Now we need to find the differential $$du$$ in terms of $$dx$$. Recall that the derivative of $$\sqrt{x}$$ is $$\frac{1}{2\sqrt{x}}$$.

$$ \frac{du}{dx} = \frac{d}{dx} (\sqrt{x}) = \frac{d}{dx} (x^{\frac{1}{2}}) = \frac{1}{2} x^{\frac{1}{2} - 1} = \frac{1}{2} x^{-\frac{1}{2}} = \frac{1}{2\sqrt{x}} $$

From this, we can express $$dx$$ in terms of $$du$$ or, more conveniently, express $$\frac{1}{\sqrt{x}} dx$$ in terms of $$du$$.

$$ du = \frac{1}{2\sqrt{x}} dx $$

$$ 2 du = \frac{1}{\sqrt{x}} dx $$

**step3 Rewrite the Integral in Terms of u**

Substitute $$u = \sqrt{x}$$ and $$2 du = \frac{1}{\sqrt{x}} dx$$ into the original integral.
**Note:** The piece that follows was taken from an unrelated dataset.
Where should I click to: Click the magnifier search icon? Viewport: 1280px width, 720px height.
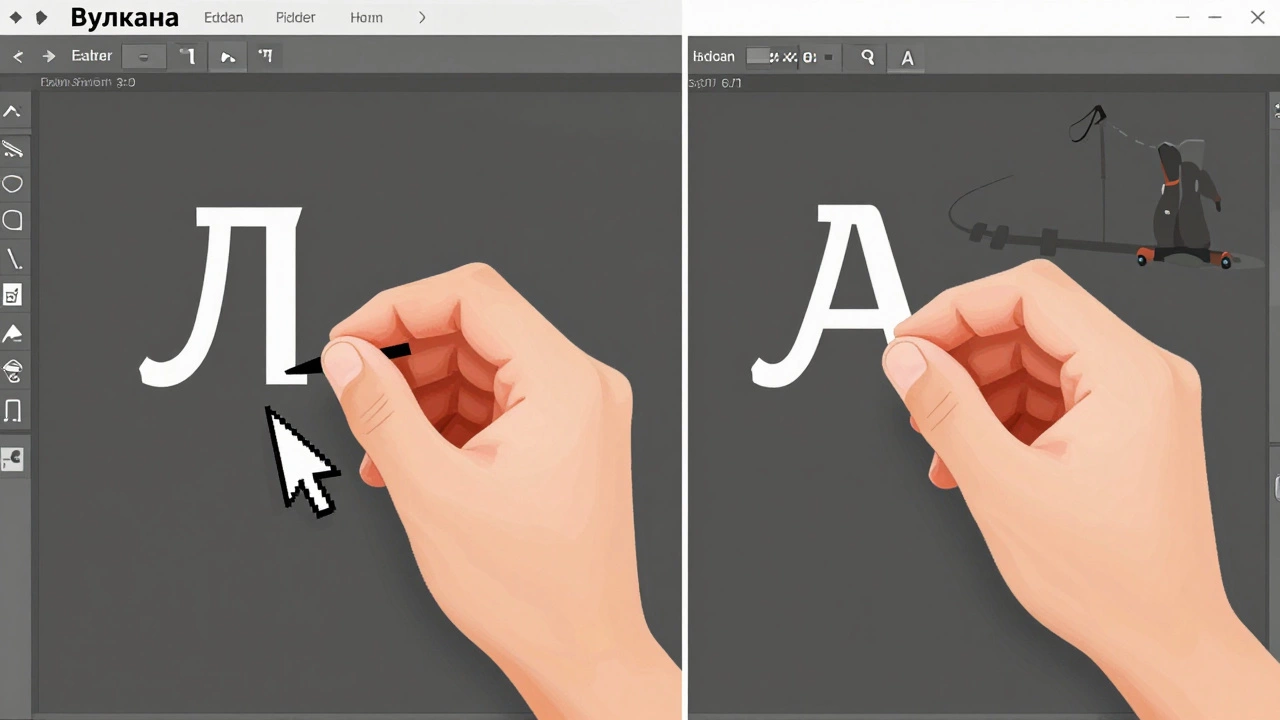(x=867, y=58)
This transforms the integral from being with respect to $$x$$ to being with respect to $$u$$.

$$ \int \frac{\sin \sqrt{x}}{\sqrt{x}} dx = \int \sin(\sqrt{x}) \cdot \frac{1}{\sqrt{x}} dx $$

$$ = \int \sin(u) \cdot 2 du $$

$$ = 2 \int \sin(u) du $$

**step4 Evaluate the Integral with Respect to u**

Now, we evaluate the simpler integral $$2 \int \sin(u) du$$. The integral of $$\sin(u)$$ is $$-\cos(u)$$. Remember to add the constant of integration, C, at the end for indefinite integrals.

$$ 2 \int \sin(u) du = 2 (-\cos(u)) + C $$

$$ = -2\cos(u) + C $$

**step5 Substitute Back to the Original Variable**

Finally, substitute $$u = \sqrt{x}$$ back into the result to express the answer in terms of the original variable $$x$$.

$$ -2\cos(u) + C = -2\cos(\sqrt{x}) + C $$

Alternative answer

Answer: $-2 \cos(\sqrt{x}) + C$ Explain
This is a question about figuring out what function has a special derivative, like playing a "what came before?" game with derivatives. It's like finding a pattern in how functions change! The solving step is:

First, I looked at the problem: $\int \frac{\sin \sqrt{x}}{\sqrt{x}} d x$. I noticed that there's a $\sqrt{x}$ inside the $\sin$ part, and then a $\sqrt{x}$ also on the bottom, in the denominator. This made me think about the chain rule for derivatives, but in reverse!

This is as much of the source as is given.